You watch him from your peripheral vision as you remove your goggles. The experiment has now gotten to the stage when it needs be left alone, and it's a critical one, since you've already ruined the first crucial eyeball when he first came in. Good thing you still have a fresh supply. And it's a good thing he doesn't know. Or if he does, since he really isn't as stupid as he believes himself to be, then it's a good thing he doesn't mind.
He's in the sitting room, currently lounging on his favorite armchair and reading that godforsaken crime novel. He has taken off his jacket and slung it haphazardly on one of the armrests. On his jumper, there are still traces of the crisps he had at the corner – sour cream, his favorite kind, judging from the color of the crumbs. His dishwater hair, now greyer than it was since you last saw him, is sticking out on one side from the way he's ruffling it unconsciously, trying to figure out who the murderer is in the story.

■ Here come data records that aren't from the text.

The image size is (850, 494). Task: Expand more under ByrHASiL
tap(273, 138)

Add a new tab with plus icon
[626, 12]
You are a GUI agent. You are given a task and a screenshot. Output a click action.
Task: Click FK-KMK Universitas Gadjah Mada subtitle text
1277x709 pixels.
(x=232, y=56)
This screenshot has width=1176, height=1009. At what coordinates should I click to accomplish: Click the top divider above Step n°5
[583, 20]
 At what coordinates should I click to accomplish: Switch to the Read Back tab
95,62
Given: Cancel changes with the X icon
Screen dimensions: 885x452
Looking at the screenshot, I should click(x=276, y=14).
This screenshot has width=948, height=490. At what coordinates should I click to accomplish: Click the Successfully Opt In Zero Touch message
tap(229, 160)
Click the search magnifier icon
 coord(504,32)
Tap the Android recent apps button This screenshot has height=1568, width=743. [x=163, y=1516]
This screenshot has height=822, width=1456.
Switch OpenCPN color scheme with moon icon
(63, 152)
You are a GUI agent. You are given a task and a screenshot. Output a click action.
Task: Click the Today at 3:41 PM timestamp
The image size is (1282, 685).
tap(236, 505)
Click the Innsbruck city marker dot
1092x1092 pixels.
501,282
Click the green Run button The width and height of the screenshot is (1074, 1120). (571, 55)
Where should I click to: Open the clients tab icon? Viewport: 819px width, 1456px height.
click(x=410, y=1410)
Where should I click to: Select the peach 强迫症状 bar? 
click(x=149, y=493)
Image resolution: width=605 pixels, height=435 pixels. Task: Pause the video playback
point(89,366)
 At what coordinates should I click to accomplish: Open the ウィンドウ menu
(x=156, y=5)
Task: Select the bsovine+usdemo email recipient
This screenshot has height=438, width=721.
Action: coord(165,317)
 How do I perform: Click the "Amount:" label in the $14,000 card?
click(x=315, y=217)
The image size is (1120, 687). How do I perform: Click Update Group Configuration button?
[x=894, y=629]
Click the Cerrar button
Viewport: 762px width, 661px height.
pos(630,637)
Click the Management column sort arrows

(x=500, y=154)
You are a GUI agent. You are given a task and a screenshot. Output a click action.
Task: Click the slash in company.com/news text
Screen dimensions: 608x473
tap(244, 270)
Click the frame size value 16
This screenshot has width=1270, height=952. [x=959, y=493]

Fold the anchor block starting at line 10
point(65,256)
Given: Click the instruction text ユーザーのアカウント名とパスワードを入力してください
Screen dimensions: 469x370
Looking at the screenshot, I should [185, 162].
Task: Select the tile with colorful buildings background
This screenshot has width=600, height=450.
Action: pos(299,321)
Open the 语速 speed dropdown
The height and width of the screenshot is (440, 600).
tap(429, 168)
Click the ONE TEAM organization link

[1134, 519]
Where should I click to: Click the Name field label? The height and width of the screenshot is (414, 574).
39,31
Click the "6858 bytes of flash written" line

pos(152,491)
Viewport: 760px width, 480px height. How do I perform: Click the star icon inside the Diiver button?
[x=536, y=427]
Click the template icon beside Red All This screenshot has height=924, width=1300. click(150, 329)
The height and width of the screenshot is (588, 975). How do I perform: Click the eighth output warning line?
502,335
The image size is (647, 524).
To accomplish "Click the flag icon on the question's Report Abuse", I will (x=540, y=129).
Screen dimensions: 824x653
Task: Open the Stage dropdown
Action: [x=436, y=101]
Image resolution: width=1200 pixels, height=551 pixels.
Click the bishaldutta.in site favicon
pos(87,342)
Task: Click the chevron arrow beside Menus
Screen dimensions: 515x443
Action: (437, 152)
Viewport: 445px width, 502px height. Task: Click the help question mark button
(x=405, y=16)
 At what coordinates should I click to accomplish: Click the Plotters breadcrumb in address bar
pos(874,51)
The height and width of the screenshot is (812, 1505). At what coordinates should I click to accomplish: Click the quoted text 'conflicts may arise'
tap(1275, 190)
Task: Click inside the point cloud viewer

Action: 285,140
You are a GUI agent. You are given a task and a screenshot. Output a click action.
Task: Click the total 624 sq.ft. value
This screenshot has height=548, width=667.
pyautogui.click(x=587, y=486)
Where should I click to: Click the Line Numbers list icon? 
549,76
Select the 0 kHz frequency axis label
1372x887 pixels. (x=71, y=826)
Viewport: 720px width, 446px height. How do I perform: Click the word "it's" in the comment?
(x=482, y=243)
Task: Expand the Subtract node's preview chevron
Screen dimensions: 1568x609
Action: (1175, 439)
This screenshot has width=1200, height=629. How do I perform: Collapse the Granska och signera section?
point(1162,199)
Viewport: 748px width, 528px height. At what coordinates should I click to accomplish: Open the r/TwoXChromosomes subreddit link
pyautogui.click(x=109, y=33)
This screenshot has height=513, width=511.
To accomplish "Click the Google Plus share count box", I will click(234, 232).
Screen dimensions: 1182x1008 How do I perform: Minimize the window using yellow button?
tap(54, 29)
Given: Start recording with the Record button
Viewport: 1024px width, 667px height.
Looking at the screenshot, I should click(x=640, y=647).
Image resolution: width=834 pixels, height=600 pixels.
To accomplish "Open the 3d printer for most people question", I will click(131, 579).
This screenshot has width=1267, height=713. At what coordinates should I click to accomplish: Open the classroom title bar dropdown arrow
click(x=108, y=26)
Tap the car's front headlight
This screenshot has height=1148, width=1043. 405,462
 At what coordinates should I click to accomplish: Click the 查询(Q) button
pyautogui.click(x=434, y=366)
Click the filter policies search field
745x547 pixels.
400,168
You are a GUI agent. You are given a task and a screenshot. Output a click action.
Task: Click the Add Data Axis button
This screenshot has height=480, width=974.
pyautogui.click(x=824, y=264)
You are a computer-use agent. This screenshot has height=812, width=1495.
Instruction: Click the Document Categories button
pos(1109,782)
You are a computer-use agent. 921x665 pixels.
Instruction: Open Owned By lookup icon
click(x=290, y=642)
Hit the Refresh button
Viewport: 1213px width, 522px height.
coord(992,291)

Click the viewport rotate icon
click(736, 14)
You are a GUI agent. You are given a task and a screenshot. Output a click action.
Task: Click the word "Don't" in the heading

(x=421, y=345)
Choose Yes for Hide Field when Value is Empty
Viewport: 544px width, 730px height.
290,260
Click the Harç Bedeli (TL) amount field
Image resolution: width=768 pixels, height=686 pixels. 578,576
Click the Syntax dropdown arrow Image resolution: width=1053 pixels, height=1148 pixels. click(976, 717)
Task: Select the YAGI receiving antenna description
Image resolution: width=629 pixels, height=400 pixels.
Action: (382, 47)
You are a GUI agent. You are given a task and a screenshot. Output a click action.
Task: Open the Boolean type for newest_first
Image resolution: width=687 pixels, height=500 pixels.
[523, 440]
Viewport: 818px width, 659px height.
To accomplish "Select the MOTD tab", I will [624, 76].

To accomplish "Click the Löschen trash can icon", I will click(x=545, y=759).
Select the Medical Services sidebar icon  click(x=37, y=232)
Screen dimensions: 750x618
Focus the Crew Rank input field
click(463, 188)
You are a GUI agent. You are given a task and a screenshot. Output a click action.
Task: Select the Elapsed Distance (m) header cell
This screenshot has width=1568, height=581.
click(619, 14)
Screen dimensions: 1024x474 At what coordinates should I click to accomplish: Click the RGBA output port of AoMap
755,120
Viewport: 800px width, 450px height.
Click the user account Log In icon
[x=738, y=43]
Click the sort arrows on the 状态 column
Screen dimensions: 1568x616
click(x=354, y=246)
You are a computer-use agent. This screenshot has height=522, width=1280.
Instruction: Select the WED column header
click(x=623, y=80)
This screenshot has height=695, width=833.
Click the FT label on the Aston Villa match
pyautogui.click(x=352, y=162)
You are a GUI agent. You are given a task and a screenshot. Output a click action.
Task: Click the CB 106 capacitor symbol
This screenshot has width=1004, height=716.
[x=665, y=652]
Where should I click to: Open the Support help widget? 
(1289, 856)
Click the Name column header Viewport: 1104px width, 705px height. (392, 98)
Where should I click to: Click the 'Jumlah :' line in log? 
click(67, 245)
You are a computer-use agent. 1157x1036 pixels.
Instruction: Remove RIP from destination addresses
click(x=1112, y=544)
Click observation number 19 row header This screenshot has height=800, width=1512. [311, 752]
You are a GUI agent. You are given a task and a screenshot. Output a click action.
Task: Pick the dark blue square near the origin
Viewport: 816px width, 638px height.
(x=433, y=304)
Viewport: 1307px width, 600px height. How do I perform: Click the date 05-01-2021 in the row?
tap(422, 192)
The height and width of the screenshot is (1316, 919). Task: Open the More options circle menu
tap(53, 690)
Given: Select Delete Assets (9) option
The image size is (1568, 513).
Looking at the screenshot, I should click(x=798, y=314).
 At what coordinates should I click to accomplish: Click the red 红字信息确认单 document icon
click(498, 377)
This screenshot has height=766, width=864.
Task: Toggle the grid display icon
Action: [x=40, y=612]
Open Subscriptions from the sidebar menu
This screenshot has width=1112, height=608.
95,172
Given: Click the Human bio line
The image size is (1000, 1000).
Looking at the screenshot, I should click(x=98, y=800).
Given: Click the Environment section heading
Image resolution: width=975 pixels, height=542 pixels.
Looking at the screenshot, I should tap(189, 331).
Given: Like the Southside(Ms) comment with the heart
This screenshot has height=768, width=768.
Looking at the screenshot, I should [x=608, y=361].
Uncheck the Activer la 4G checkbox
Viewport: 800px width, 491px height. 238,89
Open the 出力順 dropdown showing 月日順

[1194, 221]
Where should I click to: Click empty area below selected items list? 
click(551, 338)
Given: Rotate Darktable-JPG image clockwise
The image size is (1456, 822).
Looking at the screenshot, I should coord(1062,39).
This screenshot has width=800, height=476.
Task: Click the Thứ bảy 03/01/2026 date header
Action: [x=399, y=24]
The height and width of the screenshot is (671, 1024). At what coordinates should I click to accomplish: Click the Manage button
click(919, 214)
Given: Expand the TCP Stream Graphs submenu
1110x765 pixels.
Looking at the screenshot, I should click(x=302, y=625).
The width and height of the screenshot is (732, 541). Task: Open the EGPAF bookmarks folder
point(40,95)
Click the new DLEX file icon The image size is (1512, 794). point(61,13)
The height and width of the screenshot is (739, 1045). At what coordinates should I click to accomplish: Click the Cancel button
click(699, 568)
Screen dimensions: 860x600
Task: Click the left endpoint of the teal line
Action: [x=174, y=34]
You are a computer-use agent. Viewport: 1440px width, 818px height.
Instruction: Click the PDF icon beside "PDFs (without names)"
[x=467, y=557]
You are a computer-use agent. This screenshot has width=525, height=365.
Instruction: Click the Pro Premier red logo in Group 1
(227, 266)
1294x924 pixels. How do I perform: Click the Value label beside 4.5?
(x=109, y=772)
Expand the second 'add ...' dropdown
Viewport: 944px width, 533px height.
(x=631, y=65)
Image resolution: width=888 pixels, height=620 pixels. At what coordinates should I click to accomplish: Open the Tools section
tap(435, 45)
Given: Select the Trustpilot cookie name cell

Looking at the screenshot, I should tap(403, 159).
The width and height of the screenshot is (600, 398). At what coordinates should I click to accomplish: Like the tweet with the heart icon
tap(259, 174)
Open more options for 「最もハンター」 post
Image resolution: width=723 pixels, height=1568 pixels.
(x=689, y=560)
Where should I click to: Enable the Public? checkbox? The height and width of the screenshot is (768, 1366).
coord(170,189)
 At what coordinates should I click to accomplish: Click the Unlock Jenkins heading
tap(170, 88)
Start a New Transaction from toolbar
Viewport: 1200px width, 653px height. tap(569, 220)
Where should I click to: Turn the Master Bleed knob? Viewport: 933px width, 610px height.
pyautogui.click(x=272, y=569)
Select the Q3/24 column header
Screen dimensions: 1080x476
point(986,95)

Obvious, you think ruefully. It was the butler's sister-in-law.
You watch him settled so comfortably there, so ordinary, so unassuming, and so at ease, and somehow you feel a tightness in your chest, similar to how it felt when you inhaled that poisonous gas in Belgium. You remember how you discovered then that breathing isn't boring after all, not when the carbon monoxide that invaded your lungs nearly prevented you from seeing for yourself the tremors in his hands, the ones you first saw in one of those grainy videos Mycroft sent to you while you were stationed in Indonesia.
In that video, he was just walking up the steps to the flat. His hands were shaking as he was turning the key in the lock. You did not have to guess where he had been. It was apparent with the way mud stained his jeans from kneeling on the wet earth, with the way his fingers had bled from the thorns when he clutched at the roses too tightly, with the way he was limping with that blasted cane.
You remember how you stared at the monitor even as the video abruptly cut into static. The last thing you heard was the aching, puzzling question he had whispered then:
"It's been a year. Where's my miracle?"
You look at him now, warm and soft and illuminated by the crackling fireplace, and you remember that feeling of being unable to breathe.
It's been a while since you've been back. But it is in seeing him right there, in the heart of 221B Baker Street, turning the pages of his book with steady hands, that you feel, for the first time, that you're home.
And as this epiphany hits you, the impact is magnified as he chooses that exact moment to look up, and you barely manage to keep from jumping in surprise as you realize belatedly that you've been staring.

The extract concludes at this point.